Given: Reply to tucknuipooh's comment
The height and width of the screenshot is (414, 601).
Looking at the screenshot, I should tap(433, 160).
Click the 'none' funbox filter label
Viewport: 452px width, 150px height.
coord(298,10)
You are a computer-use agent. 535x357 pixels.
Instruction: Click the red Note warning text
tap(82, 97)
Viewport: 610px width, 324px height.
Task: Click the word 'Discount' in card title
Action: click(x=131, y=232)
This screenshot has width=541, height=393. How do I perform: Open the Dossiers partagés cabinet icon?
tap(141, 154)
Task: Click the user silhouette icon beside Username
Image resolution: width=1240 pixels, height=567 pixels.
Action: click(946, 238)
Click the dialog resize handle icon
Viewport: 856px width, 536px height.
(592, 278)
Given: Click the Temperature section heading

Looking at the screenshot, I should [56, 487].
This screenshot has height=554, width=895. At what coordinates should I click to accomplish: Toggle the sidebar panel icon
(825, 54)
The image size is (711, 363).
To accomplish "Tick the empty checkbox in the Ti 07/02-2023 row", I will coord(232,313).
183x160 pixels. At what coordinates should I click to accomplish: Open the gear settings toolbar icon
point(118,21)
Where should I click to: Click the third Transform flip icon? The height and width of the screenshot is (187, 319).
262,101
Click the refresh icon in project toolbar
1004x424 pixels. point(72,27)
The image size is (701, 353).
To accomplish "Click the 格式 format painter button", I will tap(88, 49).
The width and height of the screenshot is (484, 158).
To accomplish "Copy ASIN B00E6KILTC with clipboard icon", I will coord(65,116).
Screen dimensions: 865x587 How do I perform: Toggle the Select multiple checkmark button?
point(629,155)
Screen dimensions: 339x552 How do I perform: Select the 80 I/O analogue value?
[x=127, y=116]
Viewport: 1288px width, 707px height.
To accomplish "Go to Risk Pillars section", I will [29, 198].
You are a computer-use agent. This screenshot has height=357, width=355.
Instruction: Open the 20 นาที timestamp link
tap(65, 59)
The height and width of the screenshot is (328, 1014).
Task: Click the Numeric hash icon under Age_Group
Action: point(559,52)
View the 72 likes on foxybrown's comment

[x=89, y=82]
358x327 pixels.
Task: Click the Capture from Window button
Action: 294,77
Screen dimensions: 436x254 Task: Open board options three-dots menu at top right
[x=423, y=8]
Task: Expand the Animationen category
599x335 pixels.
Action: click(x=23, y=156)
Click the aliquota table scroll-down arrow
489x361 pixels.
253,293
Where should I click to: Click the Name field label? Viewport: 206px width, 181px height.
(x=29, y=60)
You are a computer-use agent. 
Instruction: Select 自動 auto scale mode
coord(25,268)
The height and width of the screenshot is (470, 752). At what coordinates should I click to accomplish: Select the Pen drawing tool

◆ WORK ORDER:
Reproduce every line of the records containing the string "agent".

◆ ANSWER AREA:
You are a computer-use agent. 535x357 pixels.
You are a computer-use agent. This screenshot has height=357, width=355.
You are a computer-use agent. 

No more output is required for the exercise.